Alle wurden sie kurz vor der WM-Vergabe besiegelt; in Ländern mit Funktionären im Fifa-Wahlgremium. Die Bayern des damaligen WM-Bewerbungschefs und FC-Bayern-Präsidenten Beckenbauer bemühten sich sogar auf eigene Kosten zu Spielen, für die die Schweizer Agentur CWL unter Geschäftsführer Günter Netzer üppige Beträge an Teams der Güteklasse drei ausschüttete. 2001 fand das Viertelmillion-Match in Malta statt. Besiegelt worden war das wirtschaftlich bizarre Vertragswerk, das Mifsud Monate lang verborgen hielt, mit dem Kirch-Imperium, zu dem die Agentur CWL seinerzeit gehörte. Netzer beschrieb den Testspiel-Deal als "ganz normales Agenturgeschäft", was Fachleute für einen Scherz halten. Demajo sieht nun seine "Intelligenz beleidigt", auch angesichts des Gesamtablaufs: "Geben Sie mir einen logischen Grund, warum Beckenbauer zu einem Treff mit Mifsud nach Malta fliegen sollte, und dann wird ein geheimer Vertrag aufgesetzt, dass die Bayern hier spielen. Geben Sie mir einen guten Grund, warum die Bayern nach Malta kommen wollen, alle Kosten tragen und wir kriegen noch eine Viertelmillion."

Ein geheimes Freundschaftsspiel?

Demajo hatte den TV-Vertrag auch in der Heimat häufiger thematisiert. Zuletzt am 8. Mai 2010, als er mit Anwalt vor die Presse trat und berichtete, er habe Geldtransfers und Dokumente gesehen, für die er seit eineinhalb Jahren auf Mifsuds Erklärung warte; der war da sogar noch Verbandschef. Laut Demajo landeten 250 000 Dollar am 12. Oktober 2000 auf Maltas Verbandskonto, er war damals Schatzmeister. Am selben Tag habe Mifsud eine "originalgetreue Kopie" des zugehörigen Vertrags für ein Freundschaftsspiel gegen Bayern präsentiert. Jedoch datierte diese Vertragskopie vom 1. Juni 2000, auch hätte das Geld schon Mitte Juni fließen müssen. Und: Es habe eine strikte Geheimhaltungsklausel gegeben. Ein geheimes Freundschaftsspiel? Unterschrieben habe den CWL-Vertrag nur Mifsud - gemäß Statuten bedarf es stets zweier Signaturen.

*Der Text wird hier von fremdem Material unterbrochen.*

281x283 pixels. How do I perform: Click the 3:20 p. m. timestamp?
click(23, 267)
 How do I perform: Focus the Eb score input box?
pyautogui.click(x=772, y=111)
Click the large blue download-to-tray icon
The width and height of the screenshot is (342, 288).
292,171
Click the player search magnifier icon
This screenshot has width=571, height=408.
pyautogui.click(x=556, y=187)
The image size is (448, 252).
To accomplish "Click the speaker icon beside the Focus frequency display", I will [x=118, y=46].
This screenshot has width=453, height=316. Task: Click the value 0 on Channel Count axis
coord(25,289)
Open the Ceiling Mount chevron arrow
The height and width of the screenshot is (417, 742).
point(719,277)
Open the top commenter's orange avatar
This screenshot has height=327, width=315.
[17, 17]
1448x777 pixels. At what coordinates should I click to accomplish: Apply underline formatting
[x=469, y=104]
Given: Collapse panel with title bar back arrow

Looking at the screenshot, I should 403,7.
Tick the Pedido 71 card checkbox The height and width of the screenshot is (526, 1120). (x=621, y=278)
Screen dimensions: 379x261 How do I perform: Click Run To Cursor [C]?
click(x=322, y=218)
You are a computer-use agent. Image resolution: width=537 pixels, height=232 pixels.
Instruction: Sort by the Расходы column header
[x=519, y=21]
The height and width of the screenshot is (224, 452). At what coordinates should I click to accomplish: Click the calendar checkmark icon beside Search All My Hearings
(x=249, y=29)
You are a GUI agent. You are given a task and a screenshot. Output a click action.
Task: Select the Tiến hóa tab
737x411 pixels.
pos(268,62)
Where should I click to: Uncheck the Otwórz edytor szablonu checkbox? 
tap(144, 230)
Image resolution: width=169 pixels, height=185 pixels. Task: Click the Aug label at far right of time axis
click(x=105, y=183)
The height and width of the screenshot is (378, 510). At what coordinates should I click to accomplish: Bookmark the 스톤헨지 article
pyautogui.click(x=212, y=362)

Demajo legte schon 2010 weitere Merkwürdigkeiten dar. So sei der 250 000-Dollar-Betrag nicht getippt, sondern nur handschriftlich auf einer gestrichelten Linie vermerkt worden. Derartiges habe es sonst nie gegeben, sagte Demajo im Hinblick auf andere Verträge Maltas mit CWL. Den geheimen Vorgang um das Bayern-Spiel habe er nicht akzeptiert, zumal er damals erfahren hatte, dass die Zahlung auf ein Treuhandkonto vereinbart worden sei: "Maltas Verband hat aber kein Treuhandkonto." Auch seien die damals aus Kirch-Akten zitierten Beträge auf 300 000 Dollar beziffert worden. Fehlten also 50 000?

Jetzt gibt es nicht nur im Sommermärchen-Land, sondern auch in Malta offene Fragen: Warum besorgte Beckenbauer persönlich ein T estspiel? Wann floss wie viel Geld auf die Insel? Ist das CWL-Geld, Monate verspätet im Herbst 2000, nur aufs Verbandskonto gewandert, weil sich zu der Zeit erste Fragen in La Valletta ergaben? Fragen, die auf Presseberichten über stille Deals der CWL mit Thailand, Tunesien, Trinidad und Tobago und eben Malta fußten?

Verbandschef Mifsud ließ sich weder 2010 noch heute zu einer Klärung herbei. Weshalb er damals, drei Monate nach Demajos Enthüllungen, sogar sein Präsidentenamt verlor; 18 Jahre lang hatte er eine von Affären geprägte Regentschaft geführt. Das Amt bekam Ankläger Demajo.

Schält sich hier der deutsche Weg durch die Sumpflandschaften des Weltfußballs heraus? Akten des 2002 untergegangenen Kirch-Konzerns zeigen, dass die deutschen WM-Werber in den Wochen vor der Wahl in Panik geraten waren und alle Register zogen. In diesen Akten steht auch, dass die Zahlung an Mifsud auf ein Treuhandkonto ("trust account")

gehen sollte. So treuhänderisch wie die Zahlung an einen anderen Fifa-Vorstand: an Jack Warner, größte Skandalnudel der Fifa. Hier aber soll, trotz Vertragsabschlusses, nichts geflossen sein; das Match von Warners Inselkickern mit den Bayern kam nie zustande. "Aus Termingründen", wie Netzer sagte.